Ms. Simard is a scientist, parent, partner, and speaker for the plants. She hails from British Columbia, Canada but her work has had a profound influence on forest ecology and lumber practices worldwide.
While reading this book you will gain an understanding of logging and forestry history, which may lead to your understanding of the current decreased lumber and supply chains as well as increased costs. You will learn what it was like to be a female, and may still be, in a mostly male-dominated industry. You will then get to hear Ms. Simard’s story of why lumber-designated trees were failing, continue to fail, and how she set out to find the source and possible solutions. Sounds too technical? Not at all, this is a story within a story.

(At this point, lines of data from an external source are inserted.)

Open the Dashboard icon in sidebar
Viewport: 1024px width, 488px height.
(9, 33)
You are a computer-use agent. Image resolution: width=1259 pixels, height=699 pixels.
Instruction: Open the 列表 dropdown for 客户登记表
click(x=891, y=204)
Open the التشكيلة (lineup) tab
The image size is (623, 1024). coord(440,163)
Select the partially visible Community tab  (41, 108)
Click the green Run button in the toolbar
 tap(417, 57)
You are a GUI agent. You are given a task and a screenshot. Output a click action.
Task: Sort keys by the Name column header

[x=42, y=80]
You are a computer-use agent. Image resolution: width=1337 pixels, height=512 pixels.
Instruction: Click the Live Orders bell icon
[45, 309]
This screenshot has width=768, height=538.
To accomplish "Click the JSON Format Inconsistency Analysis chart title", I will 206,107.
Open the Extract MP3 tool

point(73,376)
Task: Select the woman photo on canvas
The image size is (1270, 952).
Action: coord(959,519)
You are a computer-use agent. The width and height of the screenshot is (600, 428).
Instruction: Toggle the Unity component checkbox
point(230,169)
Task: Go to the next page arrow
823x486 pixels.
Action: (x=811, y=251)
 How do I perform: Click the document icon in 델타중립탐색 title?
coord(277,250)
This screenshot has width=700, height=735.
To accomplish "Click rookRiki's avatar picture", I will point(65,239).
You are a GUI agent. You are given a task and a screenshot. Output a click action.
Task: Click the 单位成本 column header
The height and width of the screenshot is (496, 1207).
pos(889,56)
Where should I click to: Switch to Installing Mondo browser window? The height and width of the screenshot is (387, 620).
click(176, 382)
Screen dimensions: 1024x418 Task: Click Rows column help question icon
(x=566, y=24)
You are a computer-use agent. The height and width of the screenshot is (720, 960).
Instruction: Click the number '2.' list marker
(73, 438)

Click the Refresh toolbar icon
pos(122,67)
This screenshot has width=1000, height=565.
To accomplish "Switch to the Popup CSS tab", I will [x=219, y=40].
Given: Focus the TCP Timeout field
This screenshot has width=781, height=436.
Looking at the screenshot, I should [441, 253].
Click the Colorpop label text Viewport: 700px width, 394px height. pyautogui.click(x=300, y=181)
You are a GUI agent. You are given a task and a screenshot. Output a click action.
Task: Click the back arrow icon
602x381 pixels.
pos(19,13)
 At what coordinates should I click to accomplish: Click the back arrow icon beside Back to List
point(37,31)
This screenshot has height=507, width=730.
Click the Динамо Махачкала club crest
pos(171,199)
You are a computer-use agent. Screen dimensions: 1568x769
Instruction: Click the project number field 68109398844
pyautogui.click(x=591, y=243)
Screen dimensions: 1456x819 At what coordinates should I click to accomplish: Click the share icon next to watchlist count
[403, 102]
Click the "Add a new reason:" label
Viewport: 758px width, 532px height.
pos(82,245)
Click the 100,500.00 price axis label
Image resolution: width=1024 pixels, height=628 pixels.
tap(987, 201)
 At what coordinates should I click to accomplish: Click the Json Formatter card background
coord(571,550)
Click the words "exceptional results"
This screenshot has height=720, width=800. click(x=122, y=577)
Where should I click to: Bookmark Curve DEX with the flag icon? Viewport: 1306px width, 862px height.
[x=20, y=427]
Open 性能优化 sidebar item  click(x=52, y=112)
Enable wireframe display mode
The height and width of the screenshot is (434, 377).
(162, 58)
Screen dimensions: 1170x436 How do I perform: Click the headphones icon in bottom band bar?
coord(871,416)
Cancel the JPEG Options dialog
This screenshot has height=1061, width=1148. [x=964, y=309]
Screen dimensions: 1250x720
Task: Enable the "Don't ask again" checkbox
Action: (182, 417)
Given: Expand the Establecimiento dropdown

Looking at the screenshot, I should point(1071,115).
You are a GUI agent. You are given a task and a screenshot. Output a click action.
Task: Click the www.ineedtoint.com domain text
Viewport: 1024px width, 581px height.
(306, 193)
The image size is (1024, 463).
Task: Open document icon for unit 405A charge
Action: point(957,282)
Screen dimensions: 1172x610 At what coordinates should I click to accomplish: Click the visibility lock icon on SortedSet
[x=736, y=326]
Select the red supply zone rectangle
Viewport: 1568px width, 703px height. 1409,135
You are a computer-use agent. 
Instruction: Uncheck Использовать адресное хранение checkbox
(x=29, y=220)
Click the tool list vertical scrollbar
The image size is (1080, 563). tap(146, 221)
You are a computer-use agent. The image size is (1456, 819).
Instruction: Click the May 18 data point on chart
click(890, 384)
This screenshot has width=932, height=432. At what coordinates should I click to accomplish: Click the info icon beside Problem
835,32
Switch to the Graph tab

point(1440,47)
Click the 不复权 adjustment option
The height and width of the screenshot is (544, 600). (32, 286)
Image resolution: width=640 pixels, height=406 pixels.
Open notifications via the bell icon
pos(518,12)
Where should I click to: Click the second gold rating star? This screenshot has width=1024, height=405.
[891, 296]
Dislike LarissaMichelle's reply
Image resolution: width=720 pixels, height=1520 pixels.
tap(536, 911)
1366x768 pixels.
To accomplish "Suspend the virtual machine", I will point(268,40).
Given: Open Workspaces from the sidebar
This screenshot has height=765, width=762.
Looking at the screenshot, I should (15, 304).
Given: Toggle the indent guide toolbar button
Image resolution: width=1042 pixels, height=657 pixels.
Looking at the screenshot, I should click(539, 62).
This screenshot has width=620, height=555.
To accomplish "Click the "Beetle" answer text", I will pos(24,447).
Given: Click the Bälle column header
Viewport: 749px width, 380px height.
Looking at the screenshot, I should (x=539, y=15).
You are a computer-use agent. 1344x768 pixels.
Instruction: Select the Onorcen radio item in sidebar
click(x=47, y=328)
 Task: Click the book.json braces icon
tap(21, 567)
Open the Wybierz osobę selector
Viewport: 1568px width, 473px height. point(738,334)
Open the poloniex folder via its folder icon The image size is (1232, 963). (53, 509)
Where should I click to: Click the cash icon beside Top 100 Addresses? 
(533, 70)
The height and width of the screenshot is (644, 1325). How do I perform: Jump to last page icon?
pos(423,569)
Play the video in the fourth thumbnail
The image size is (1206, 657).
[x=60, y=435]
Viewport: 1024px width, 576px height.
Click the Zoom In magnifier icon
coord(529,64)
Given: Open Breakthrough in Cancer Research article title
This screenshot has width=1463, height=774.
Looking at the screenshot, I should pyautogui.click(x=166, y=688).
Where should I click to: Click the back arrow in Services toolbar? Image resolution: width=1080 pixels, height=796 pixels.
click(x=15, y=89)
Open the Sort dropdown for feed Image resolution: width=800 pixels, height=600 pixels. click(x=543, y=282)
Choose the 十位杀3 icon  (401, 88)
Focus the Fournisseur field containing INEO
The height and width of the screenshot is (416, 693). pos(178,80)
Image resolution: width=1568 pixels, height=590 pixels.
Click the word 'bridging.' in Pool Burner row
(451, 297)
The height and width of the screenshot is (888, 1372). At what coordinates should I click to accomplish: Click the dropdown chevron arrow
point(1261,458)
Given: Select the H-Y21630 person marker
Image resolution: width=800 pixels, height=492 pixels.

The interactive bond between birch and Douglas fir is a marvel. One gives in the beginning while the other gives later on. Douglas fir is a very important lumber tree but planting only what is wanted and eliminating everything else so they survive has actually led to their demise. Diversity and different types of mycelia help with forest health. Ms. Simard takes us on an incredible journey that shows how this process was uncovered.
What is a Mother Tree? I did not realize I had seen one until I read this book. I don’t want to spoil the story for you by giving it away. Did you know there are Wolf trees? I have seen Wolf Trees, but reading this story helped me to understand what that name means.
This is a story of Ms. Simard’s journey to understand trees, as living beings, communicators, and healers-all told through the lens of scientific research, forestry, and that process we learned in high school science classes called the scientific method.
If you are an outdoor enthusiast, ecologist, gardener, inquisitive reader, or traveler this is a must read.